Todo ello, sin hacer especial pronunciamiento sobre las costas procesales de esta apelación.

La estimación del recurso determina la devolución del depósito constituido, de conformidad con lo establecido en la Disposición Adicional 15ª de la Ley Orgánica 6/1985 de 1 de Julio, del Poder Judicial, introducida por la Ley Orgánica 1/2009, de 3 de noviembre, complementaria de la ley de reforma de la legislación procesal para la implantación de la nueva oficina judicial.
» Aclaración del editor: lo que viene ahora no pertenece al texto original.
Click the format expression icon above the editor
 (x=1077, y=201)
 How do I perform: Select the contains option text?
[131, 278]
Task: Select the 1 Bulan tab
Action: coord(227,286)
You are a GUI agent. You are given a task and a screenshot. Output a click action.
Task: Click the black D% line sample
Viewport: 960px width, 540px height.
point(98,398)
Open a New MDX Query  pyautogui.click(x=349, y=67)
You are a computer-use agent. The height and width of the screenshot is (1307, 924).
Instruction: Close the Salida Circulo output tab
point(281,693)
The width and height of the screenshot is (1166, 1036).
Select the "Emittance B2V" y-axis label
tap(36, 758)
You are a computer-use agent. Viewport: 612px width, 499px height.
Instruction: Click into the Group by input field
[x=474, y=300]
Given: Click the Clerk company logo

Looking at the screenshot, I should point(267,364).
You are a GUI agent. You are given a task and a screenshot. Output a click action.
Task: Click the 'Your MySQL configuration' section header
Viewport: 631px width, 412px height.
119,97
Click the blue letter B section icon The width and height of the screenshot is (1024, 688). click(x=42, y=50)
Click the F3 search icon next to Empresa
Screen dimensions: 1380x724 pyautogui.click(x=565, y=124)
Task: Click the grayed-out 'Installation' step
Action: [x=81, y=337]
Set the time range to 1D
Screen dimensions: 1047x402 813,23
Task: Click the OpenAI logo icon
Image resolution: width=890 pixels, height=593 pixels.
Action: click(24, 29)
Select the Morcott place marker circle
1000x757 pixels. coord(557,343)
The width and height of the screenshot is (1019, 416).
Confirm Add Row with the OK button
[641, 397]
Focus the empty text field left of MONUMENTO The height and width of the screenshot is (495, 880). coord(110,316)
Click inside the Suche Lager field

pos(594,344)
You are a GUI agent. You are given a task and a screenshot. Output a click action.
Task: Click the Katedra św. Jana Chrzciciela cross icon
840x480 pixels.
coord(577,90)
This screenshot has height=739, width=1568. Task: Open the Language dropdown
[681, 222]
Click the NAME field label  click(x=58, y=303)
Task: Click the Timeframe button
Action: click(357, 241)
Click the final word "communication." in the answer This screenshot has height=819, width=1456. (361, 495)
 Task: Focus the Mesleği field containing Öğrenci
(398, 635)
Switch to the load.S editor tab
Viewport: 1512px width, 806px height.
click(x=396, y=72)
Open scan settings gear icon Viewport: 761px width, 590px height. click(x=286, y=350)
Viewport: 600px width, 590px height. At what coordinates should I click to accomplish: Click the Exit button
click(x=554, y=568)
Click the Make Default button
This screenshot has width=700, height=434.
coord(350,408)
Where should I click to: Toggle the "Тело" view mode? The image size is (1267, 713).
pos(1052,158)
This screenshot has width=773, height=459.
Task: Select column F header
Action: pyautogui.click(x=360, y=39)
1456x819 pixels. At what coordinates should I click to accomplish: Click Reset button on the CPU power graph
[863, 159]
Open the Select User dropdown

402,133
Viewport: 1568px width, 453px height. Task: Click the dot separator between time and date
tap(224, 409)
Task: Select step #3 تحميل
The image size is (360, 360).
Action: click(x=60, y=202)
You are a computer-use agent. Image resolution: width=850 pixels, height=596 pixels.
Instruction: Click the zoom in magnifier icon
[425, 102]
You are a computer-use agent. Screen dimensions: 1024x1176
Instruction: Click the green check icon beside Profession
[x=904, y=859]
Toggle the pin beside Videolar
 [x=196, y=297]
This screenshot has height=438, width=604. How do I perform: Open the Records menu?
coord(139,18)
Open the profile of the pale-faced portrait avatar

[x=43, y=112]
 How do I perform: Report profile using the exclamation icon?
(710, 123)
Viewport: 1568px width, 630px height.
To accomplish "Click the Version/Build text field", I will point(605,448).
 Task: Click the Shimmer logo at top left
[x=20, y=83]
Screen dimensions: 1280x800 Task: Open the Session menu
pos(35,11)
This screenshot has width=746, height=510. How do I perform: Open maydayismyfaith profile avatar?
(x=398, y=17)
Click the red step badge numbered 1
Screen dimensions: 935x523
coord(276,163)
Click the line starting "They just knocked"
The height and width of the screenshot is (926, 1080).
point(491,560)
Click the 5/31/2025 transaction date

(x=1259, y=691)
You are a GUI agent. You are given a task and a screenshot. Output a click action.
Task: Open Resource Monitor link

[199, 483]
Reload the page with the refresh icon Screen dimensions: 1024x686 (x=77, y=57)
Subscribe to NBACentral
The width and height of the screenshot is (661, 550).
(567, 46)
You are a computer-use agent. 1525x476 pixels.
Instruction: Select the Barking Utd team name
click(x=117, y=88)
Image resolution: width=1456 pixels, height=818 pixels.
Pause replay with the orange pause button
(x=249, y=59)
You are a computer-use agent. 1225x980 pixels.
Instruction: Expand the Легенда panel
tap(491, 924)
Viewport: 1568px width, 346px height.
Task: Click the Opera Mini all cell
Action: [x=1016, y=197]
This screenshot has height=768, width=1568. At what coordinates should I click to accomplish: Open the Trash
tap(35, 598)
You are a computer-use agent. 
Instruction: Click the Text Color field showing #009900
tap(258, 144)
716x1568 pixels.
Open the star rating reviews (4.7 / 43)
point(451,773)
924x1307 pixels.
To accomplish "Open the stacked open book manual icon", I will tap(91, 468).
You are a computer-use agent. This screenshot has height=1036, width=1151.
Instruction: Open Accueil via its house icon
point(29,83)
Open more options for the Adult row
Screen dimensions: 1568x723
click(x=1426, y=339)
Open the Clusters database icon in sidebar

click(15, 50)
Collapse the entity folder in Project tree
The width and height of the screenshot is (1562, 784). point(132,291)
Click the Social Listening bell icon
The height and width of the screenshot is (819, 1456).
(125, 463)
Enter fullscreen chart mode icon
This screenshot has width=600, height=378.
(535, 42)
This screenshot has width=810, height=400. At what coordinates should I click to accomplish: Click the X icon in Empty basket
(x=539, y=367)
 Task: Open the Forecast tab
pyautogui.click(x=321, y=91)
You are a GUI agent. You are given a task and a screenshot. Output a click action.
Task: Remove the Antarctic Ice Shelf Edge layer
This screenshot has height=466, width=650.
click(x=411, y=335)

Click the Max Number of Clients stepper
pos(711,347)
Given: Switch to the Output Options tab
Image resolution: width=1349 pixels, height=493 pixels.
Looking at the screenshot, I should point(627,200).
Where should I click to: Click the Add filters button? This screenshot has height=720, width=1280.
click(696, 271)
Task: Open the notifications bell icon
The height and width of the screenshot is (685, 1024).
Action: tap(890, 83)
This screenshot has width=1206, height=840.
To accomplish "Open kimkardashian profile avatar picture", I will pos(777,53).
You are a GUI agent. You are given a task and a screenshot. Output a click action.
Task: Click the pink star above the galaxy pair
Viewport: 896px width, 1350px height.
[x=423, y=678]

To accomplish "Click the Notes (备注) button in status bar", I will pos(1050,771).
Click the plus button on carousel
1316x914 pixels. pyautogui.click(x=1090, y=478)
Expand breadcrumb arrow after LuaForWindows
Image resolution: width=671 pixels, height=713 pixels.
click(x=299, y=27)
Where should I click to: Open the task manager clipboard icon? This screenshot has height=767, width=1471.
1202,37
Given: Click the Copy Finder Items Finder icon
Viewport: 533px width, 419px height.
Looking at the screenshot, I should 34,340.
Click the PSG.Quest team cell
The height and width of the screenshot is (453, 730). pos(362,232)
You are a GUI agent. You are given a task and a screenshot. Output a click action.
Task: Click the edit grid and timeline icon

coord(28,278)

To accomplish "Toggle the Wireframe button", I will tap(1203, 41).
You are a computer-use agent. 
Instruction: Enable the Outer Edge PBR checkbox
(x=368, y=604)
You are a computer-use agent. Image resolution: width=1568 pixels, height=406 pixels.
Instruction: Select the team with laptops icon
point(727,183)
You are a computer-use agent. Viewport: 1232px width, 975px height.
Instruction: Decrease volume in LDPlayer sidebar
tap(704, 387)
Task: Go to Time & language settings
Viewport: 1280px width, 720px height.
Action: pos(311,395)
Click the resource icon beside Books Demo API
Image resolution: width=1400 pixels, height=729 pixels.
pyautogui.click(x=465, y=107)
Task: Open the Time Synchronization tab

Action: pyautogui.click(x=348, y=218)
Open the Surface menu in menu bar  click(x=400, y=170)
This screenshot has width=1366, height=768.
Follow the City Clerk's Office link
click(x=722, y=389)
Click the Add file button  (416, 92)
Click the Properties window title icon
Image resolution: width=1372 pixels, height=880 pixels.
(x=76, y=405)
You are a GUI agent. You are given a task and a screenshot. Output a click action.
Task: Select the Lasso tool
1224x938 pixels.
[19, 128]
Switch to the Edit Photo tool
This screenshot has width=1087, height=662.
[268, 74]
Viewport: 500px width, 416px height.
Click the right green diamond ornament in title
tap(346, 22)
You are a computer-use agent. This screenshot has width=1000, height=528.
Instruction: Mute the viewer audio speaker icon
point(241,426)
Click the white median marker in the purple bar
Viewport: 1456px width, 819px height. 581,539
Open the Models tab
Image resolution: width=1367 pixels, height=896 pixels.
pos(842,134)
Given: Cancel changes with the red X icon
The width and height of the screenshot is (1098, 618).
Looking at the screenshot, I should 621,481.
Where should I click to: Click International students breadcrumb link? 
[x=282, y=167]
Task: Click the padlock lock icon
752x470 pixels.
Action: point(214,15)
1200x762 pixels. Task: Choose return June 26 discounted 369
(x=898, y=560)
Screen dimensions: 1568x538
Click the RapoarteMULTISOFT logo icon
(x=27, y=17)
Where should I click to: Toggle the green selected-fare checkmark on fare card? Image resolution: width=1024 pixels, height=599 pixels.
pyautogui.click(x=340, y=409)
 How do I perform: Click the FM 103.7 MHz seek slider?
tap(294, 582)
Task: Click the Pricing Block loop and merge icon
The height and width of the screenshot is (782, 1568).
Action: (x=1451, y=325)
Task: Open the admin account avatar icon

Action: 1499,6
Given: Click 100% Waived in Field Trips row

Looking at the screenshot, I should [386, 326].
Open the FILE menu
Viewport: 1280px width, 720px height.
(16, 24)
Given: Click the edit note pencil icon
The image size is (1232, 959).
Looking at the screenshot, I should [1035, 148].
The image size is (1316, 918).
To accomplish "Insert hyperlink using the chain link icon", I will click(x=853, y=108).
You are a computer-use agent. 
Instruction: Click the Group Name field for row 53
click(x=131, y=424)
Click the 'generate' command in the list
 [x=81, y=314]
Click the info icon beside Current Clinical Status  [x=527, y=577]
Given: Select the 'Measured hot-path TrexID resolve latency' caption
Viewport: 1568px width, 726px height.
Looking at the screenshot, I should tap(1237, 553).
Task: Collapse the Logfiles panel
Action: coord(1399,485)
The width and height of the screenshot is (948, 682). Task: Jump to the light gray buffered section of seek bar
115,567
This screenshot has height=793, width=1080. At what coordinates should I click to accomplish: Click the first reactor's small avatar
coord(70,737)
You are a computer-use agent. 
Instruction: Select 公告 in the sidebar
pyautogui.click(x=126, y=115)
Así por esta nuestra sentencia, de la que se llevará testimonio al rollo de la Sala y será notificada a las partes en legal forma, haciéndoles saber que contra la misma no cabe recurso ordinario alguno, sin perjuicio de que contra la misma pueda interponerse recurso de Casación que habrá de fundarse en infracción de norma procesal o sustantiva, con arreglo al art. 477. 2 de la Ley de Enjuiciamiento Civil, en el plazo de veinte días y ante esta misma Sala, previa constitución, en su caso, del depósito para recurrir previsto en la Disposición Adicional Decimoquinta de la Ley Orgánica del Poder Judicial, debiendo ser consignado el mismo en la cuenta de depósitos y consignaciones de esta Sección, abierta en BANCO DE SANTANDER, con el número de cuenta 5597 0000 00 0613 24, bajo apercibimiento de no admitir a trámite el recurso formulado, lo pronunciamos, mandamos y firmamos.

Así, por esta nuestra Sentencia, lo pronunciamos, mandamos y firmamos.

La difusión del texto de esta resolución a partes no interesadas en el proceso en el que ha sido dictada sólo podrá llevarse a cabo previa disociación de los datos de carácter personal que los mismos contuvieran y con pleno respeto al derecho a la intimidad, a los derechos de las personas que requieran un especial deber de tutela o a la garantía del anonimato de las víctimas o perjudicados, cuando proceda.

Los datos personales incluidos en esta resolución no podrán ser cedidos, ni comunicados con fines contrarios a las leyes.